## DATA FOR ANALYSIS

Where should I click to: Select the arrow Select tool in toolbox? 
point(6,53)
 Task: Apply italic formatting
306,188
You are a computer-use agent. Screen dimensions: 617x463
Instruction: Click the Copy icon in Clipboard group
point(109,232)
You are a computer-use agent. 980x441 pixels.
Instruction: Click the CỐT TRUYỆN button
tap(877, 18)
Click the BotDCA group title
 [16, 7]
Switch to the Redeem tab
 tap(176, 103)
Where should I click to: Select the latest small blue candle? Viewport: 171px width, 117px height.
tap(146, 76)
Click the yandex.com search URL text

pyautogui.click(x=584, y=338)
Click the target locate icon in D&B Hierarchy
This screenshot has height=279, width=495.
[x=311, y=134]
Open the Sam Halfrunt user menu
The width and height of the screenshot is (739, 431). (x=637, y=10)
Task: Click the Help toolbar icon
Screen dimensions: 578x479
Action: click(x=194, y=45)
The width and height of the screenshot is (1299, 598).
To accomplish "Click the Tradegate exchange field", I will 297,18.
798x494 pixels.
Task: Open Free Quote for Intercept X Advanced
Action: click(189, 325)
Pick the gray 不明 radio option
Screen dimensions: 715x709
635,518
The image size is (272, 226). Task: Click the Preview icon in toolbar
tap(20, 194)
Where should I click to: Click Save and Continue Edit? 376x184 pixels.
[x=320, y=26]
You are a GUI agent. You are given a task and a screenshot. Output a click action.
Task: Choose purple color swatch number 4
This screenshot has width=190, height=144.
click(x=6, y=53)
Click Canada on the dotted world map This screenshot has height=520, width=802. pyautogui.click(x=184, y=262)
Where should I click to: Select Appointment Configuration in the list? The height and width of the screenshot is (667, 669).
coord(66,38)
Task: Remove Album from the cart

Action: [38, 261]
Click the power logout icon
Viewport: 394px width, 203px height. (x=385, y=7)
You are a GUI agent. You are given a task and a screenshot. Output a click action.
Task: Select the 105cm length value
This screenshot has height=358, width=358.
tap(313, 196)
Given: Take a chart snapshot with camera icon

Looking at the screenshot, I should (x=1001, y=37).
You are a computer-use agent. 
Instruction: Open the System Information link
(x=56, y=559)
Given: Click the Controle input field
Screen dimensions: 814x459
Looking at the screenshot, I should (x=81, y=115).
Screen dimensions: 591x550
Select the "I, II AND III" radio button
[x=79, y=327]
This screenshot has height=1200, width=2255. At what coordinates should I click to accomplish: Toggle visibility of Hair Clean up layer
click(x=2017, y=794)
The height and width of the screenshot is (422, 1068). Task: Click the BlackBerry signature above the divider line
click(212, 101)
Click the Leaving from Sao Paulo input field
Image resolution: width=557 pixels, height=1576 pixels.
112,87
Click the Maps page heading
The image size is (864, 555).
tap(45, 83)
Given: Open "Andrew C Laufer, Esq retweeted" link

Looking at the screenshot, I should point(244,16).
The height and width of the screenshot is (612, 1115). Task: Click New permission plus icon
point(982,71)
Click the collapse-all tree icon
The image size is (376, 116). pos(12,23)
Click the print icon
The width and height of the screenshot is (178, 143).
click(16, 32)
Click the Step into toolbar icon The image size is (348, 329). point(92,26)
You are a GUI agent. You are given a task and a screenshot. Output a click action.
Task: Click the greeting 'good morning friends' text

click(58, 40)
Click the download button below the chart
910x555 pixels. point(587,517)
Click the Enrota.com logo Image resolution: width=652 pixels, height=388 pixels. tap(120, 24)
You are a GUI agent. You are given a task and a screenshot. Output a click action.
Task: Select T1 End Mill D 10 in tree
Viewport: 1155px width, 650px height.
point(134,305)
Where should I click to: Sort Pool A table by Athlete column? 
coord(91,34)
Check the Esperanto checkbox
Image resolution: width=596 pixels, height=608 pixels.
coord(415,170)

## EXERCISE PROMPT
Whatever appears in the lines above should be copied exactly.

## RESULT BELOW
Where should I click to: Select the arrow Select tool in toolbox? 
point(6,53)
 Task: Apply italic formatting
306,188
You are a computer-use agent. Screen dimensions: 617x463
Instruction: Click the Copy icon in Clipboard group
point(109,232)
You are a computer-use agent. 980x441 pixels.
Instruction: Click the CỐT TRUYỆN button
tap(877, 18)
Click the BotDCA group title
 [16, 7]
Switch to the Redeem tab
 tap(176, 103)
Where should I click to: Select the latest small blue candle? Viewport: 171px width, 117px height.
tap(146, 76)
Click the yandex.com search URL text

pyautogui.click(x=584, y=338)
Click the target locate icon in D&B Hierarchy
This screenshot has height=279, width=495.
[x=311, y=134]
Open the Sam Halfrunt user menu
The width and height of the screenshot is (739, 431). (x=637, y=10)
Task: Click the Help toolbar icon
Screen dimensions: 578x479
Action: click(x=194, y=45)
The width and height of the screenshot is (1299, 598).
To accomplish "Click the Tradegate exchange field", I will 297,18.
798x494 pixels.
Task: Open Free Quote for Intercept X Advanced
Action: click(189, 325)
Pick the gray 不明 radio option
Screen dimensions: 715x709
635,518
The image size is (272, 226). Task: Click the Preview icon in toolbar
tap(20, 194)
Where should I click to: Click Save and Continue Edit? 376x184 pixels.
[x=320, y=26]
You are a GUI agent. You are given a task and a screenshot. Output a click action.
Task: Choose purple color swatch number 4
This screenshot has width=190, height=144.
click(x=6, y=53)
Click Canada on the dotted world map This screenshot has height=520, width=802. pyautogui.click(x=184, y=262)
Where should I click to: Select Appointment Configuration in the list? The height and width of the screenshot is (667, 669).
coord(66,38)
Task: Remove Album from the cart

Action: [38, 261]
Click the power logout icon
Viewport: 394px width, 203px height. (x=385, y=7)
You are a GUI agent. You are given a task and a screenshot. Output a click action.
Task: Select the 105cm length value
This screenshot has height=358, width=358.
tap(313, 196)
Given: Take a chart snapshot with camera icon

Looking at the screenshot, I should (x=1001, y=37).
You are a computer-use agent. 
Instruction: Open the System Information link
(x=56, y=559)
Given: Click the Controle input field
Screen dimensions: 814x459
Looking at the screenshot, I should (x=81, y=115).
Screen dimensions: 591x550
Select the "I, II AND III" radio button
[x=79, y=327]
This screenshot has height=1200, width=2255. At what coordinates should I click to accomplish: Toggle visibility of Hair Clean up layer
click(x=2017, y=794)
The height and width of the screenshot is (422, 1068). Task: Click the BlackBerry signature above the divider line
click(212, 101)
Click the Leaving from Sao Paulo input field
Image resolution: width=557 pixels, height=1576 pixels.
112,87
Click the Maps page heading
The image size is (864, 555).
tap(45, 83)
Given: Open "Andrew C Laufer, Esq retweeted" link

Looking at the screenshot, I should point(244,16).
The height and width of the screenshot is (612, 1115). Task: Click New permission plus icon
point(982,71)
Click the collapse-all tree icon
The image size is (376, 116). pos(12,23)
Click the print icon
The width and height of the screenshot is (178, 143).
click(16, 32)
Click the Step into toolbar icon The image size is (348, 329). point(92,26)
You are a GUI agent. You are given a task and a screenshot. Output a click action.
Task: Click the greeting 'good morning friends' text

click(58, 40)
Click the download button below the chart
910x555 pixels. point(587,517)
Click the Enrota.com logo Image resolution: width=652 pixels, height=388 pixels. tap(120, 24)
You are a GUI agent. You are given a task and a screenshot. Output a click action.
Task: Select T1 End Mill D 10 in tree
Viewport: 1155px width, 650px height.
point(134,305)
Where should I click to: Sort Pool A table by Athlete column? 
coord(91,34)
Check the Esperanto checkbox
Image resolution: width=596 pixels, height=608 pixels.
coord(415,170)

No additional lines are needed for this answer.